Now, we group the terms that are real (do not contain $$i$$) and the terms that are imaginary (contain $$i$$):
Real part: $$(2x + 3y)$$
Imaginary part: $$(-3x + 2y)i$$
So, the left side of the equation becomes:
$$(2x + 3y) + (-3x + 2y)i$$

**step4** Equating real and imaginary parts

The original equation is $$(2x + 3y) + (-3x + 2y)i = 4+i$$.
For two complex numbers to be equal, their real parts must be equal, and their imaginary parts must be equal.
Equating the real parts:
$$2x + 3y = 4 \quad (Equation \ 1)$$
Equating the imaginary parts:
$$-3x + 2y = 1 \quad (Equation \ 2)$$
(Note: the imaginary part of $$4+i$$ is $$1$$).

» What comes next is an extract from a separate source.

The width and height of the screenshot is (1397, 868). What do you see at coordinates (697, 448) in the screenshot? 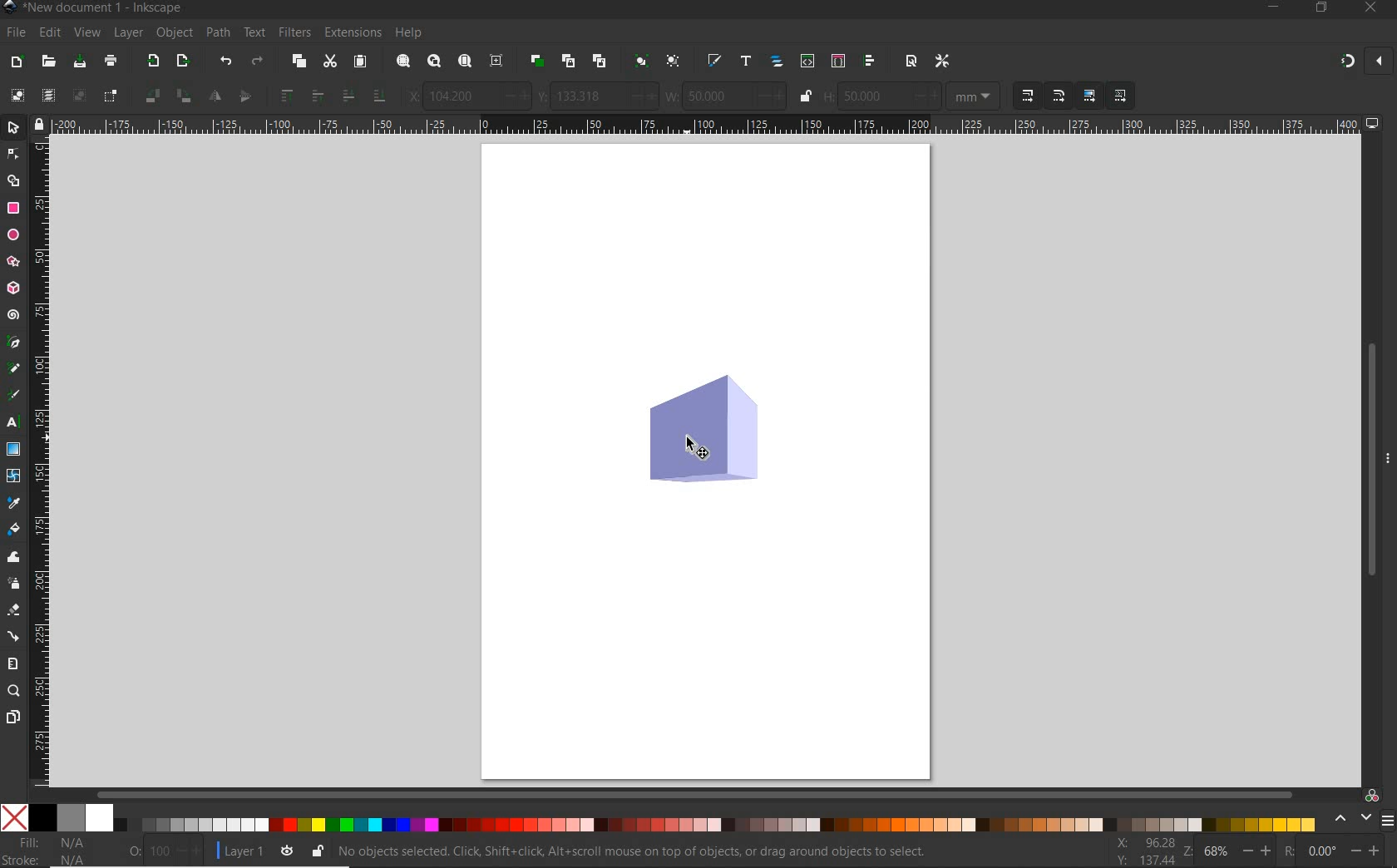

**step5** Solving the system of linear equations

We now have a system of two linear equations with two variables ($$x$$ and $$y$$). We can solve this system using the elimination method.
Multiply Equation 1 by 2 and Equation 2 by 3 to eliminate $$y$$ or multiply Equation 1 by 3 and Equation 2 by 2 to eliminate $$x$$. Let's eliminate $$x$$:
Multiply Equation 1 by 3:
$$3 \times (2x + 3y) = 3 \times 4 \quad \Rightarrow \quad 6x + 9y = 12 \quad (Equation \ 3)$$
Multiply Equation 2 by 2:
$$2 \times (-3x + 2y) = 2 \times 1 \quad \Rightarrow \quad -6x + 4y = 2 \quad (Equation \ 4)$$
Now, add Equation 3 and Equation 4:
$$(6x + 9y) + (-6x + 4y) = 12 + 2$$
$$6x - 6x + 9y + 4y = 14$$
$$13y = 14$$
Divide by 13 to solve for $$y$$:
$$y = \frac{14}{13}$$

**step6** Finding the value of x

Substitute the value of $$y = \frac{14}{13}$$ into one of the original equations (let's use Equation 1: $$2x + 3y = 4$$) to find $$x$$:
$$2x + 3\left(\frac{14}{13}\right) = 4$$
$$2x + \frac{42}{13} = 4$$
Subtract $$\frac{42}{13}$$ from both sides:
$$2x = 4 - \frac{42}{13}$$
To perform the subtraction, express $$4$$ with a denominator of $$13$$: $$4 = \frac{4 \times 13}{13} = \frac{52}{13}$$
$$2x = \frac{52}{13} - \frac{42}{13}$$
$$2x = \frac{52 - 42}{13}$$
$$2x = \frac{10}{13}$$
Divide by 2 to solve for $$x$$:
$$x = \frac{10}{13 \times 2}$$
$$x = \frac{10}{26}$$
Simplify the fraction by dividing the numerator and denominator by 2:
$$x = \frac{5}{13}$$

**step7** Stating the final solution

The real values of $$x$$ and $$y$$ are $$x = \frac{5}{13}$$ and $$y = \frac{14}{13}$$.
Comparing this result with the given options, we find that it matches option B.